Grass Valley, Calif, January 22, 2020 – The annual workshop held by Nevada County to discuss Board of Supervisors priorities started today in Grass Valley. On today’s agenda: updates from the CEO, the Sheriff, the county’s fiscal team, Board objectives update, wildfire preparedness, OES achievements, General Plan safety element and planned actions for next year – and that was just the morning session.

Nevada County CEO Alison Lehman introducing the emergency preparedness portion of the BOS workshop. Photo courtesy Nevada County.

Wildfire, emergency preparation remain a top priority

The OES segment demonstrated the collaboration between Nevada County, local fire departments, CAL FIRE, non-profits like the Fire Safe Council of Nevada County and community organization like the Firewise Coalition.
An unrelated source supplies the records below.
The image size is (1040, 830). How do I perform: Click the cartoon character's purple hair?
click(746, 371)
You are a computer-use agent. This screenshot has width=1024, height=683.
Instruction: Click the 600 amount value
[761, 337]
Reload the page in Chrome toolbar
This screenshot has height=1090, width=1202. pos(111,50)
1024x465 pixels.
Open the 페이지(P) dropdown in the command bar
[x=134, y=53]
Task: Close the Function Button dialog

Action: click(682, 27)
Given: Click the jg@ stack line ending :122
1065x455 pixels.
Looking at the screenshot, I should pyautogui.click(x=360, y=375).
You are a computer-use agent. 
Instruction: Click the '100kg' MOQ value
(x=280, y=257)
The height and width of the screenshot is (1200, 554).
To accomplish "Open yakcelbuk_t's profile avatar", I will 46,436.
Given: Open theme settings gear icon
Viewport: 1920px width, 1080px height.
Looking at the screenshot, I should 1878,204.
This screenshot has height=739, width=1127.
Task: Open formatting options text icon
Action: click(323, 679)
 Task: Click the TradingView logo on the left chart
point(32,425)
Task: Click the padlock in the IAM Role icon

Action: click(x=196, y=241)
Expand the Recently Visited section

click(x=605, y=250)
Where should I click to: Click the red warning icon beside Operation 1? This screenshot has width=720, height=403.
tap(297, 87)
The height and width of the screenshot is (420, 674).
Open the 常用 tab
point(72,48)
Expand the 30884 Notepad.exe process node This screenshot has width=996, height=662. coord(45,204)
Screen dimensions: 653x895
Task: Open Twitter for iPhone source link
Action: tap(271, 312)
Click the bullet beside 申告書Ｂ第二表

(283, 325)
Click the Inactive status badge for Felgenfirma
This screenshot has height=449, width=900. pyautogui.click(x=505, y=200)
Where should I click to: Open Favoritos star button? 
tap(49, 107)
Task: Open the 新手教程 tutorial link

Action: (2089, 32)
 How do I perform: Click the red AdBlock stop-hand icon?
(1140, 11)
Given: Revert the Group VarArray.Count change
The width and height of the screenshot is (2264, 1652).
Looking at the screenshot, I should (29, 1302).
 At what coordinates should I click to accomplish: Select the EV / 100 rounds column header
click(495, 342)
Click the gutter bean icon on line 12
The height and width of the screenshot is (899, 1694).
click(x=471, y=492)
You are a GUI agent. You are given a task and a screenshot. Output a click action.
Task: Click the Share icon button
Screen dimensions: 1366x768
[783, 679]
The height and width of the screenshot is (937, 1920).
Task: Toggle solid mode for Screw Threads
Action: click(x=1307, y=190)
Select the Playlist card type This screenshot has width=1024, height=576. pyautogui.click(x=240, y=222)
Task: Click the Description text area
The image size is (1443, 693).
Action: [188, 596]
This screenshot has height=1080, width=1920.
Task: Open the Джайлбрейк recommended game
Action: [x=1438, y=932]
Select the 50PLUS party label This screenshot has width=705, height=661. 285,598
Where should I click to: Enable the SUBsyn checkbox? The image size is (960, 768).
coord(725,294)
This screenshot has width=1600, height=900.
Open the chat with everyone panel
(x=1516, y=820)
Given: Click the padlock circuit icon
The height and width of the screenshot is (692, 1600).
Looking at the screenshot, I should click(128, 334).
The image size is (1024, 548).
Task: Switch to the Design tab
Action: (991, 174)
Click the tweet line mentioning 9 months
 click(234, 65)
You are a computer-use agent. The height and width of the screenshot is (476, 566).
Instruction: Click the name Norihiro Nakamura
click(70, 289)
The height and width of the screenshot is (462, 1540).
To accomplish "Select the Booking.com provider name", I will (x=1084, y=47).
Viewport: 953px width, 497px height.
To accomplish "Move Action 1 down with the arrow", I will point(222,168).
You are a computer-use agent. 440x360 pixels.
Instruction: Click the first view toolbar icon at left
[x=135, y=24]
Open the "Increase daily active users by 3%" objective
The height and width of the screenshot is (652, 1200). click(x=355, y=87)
Sheriff Moon, whose office is in charge of evacuations, stated one of her priorities is to be part of OES – something that the Sheriff’s Office had never done before. “That comes at a cost to my staff time, but I reallocated the available resources to make sure we are part of it. It is one of our most important services we provide in an emergency,” Moon stated.

Nevada County Consolidated Fire Chief Jim Turner echoed the comments made by the previous speakers “It doesn’t matter what patch we have on our uniform, it can be state, local, federal, we provide the closest resource.” Turner explained the system provides the fastest response to the community. Recalling the 49’er fire, he also commended the residents for their proactive part – especially the plethora of Firewise communities. People are willing to do the work. We just need to provide them the support and some additional relief on the cost. How that is achieved is a huge task. But, you have the support of the fire agencies. I give you my word that we will do our part to ensure this community is as safe as it can be.”

CAL FIRE Chief Brian Estes during today’s BOS workshop. Photo courtesy Nevada County

CAL FIRE Nevada-Yuba-Placer Unit Chief Brian Estes highlighted the collaboration between fire, law enforcement and county agencies. “I have about 30 years of experience in different regions in our agency. We have a tremendous commitment to Nevada County.” He related some of his conversations with County CEO Alison Lehman about cost/benefit analyses for the goals [see chart below] set forth by Nevada County and said that from a CAL FIRE perspective there is “much more bang for the buck. They are really, really good goals. When we talk about creating safe evacuation roads countywide to protect lives, certainly Sheriff Moon has the jurisdictional authority for evacuations, but the evacuation and egress routes are such a key component. Yes, it does take maintenance, but the maintenance compared to a project like Ponderosa West pales in comparison. The big difference between access and egress is that the county does have that jurisdictional authority to do it… When I look at those measurable and attainable goals, I could not agree more with access and egress routes for evacuation planning being one of the top priorities for the county – and money well-spent.”

No vote taken on proposing a tax

After a brief beak for lunch, the discussion turned to a possible tax measure providing stable funding to accomplish the goals of the Wildfire Preparedness Action Plan. Grant funding, staff explained, is not a secure source of funding. State and federal agencies can, at any moment, decide not to renew grant funding opportunities and the competitive process never guarantees a favorable outcome. While Nevada County OES grant applications have higher success rates than the national average, delays between awarding grant funding and actually receiving the funds can stretch for years.

During a workshop, no votes are taken, but Supervisors signaled agreement to direct staff “to engage stakeholders in developing a public safety evacuation and hazardous vegetation reduction tax measure to submit to the voters in November 2020.”

If the BOS decides to move forward and put the tax on the November 2020 ballot, a two-thirds majority of Yes votes would be needed.

Staff will now prepare a detailed proposal, including cost estimates, the amount of the proposed tax, and then bring the item to the BOS for discussion and a possible vote.

Other topics

The OES overview was followed by a presentation of the Homeless Plan Update and a legislative update. Tomorrow, the BOS will discuss the county’s Vision, Mission and Value Statement, hear updates on the capital facilities improvement plans for public safety facilities, the needs of the animal shelter and library facilities.

The county’s engagement with residents and an update on the cannabis permitting process will take up the rest of the morning. In the afternoon, updates from Planning and Ag departments will take center stage. The day will conclude with discussions by supervisors on topics raised during the day. On Friday morning, the whole session will be devoted to economic development before the BOS’ 2020 objectives will be summed up by the facilitator.

The workshop is open to the public and starts at 8:30 am at the Foothills Event Center on Idaho-Maryland Road in Grass Valley.